Once a voided check has served its purpose and any applicable retention period has passed, destroy it completely. The goal is to make the routing number, account number, and any other printed information impossible to reconstruct.
A cross-cut shredder is the simplest option for home use. It cuts paper in two directions, producing small confetti-like pieces rather than the long strips a basic strip-cut shredder leaves behind. Those long strips can be reassembled by a motivated thief. Cross-cut output is far harder to piece together. If you handle sensitive documents regularly, a shredder is worth the small investment.
Without a shredder, you can soak the check in water mixed with a small amount of bleach or detergent until the paper breaks down into unreadable pulp. Stir or tear it apart once it’s saturated, and confirm that no section with printed numbers survived intact before discarding the remains. Burning works too, though it’s obviously not practical in most apartments or offices. The method matters less than the result: no readable account data should survive.
For large volumes of sensitive documents, professional shredding services destroy paper to strict particle-size standards. This is overkill for a single voided check, but if you’re purging old financial files after a move or a business closure, a mobile shredding truck or drop-off service handles the job in minutes. Drop-off services tend to charge by weight, while mobile services charge a flat rate per batch of boxes.
The routing and account numbers on a check are enough for someone to initiate unauthorized electronic withdrawals from your account. This is the real danger of a voided check falling into the wrong hands, not the check itself being cashed, but the data being used to set up fraudulent transfers.

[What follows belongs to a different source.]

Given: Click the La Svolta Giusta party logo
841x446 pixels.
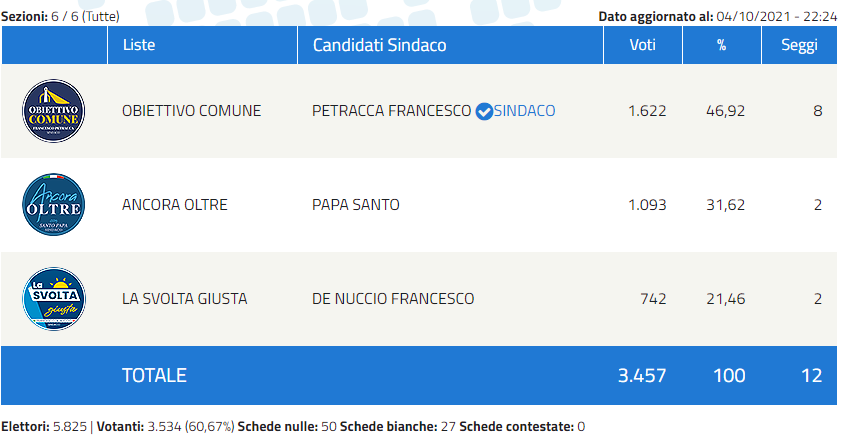Looking at the screenshot, I should pos(54,298).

Federal law limits your liability for unauthorized electronic fund transfers, but only if you act quickly. If you notify your bank within two business days of learning about the theft, your maximum loss is capped at $50. Wait longer than two days but report within 60 days of your next statement, and the cap rises to $500. Miss the 60-day window entirely, and you could be on the hook for the full amount of any transfers that the bank can show it would have stopped had you reported sooner.
Those deadlines are strict and the clock starts when you learn of the problem, not when the fraud actually occurred. Checking your account regularly and setting up transaction alerts means you’ll catch unauthorized activity before the reporting windows close. If you discover that a voided check or its information has been lost or stolen, contact your bank immediately and ask whether changing your account number is warranted. In serious cases, filing a report with the Federal Trade Commission through IdentityTheft.gov creates a recovery plan and official documentation.
Federal bank fraud law does impose serious consequences on the person who misuses your information. Anyone who uses stolen check data to defraud a financial institution faces fines up to $1,000,000 and up to 30 years in prison.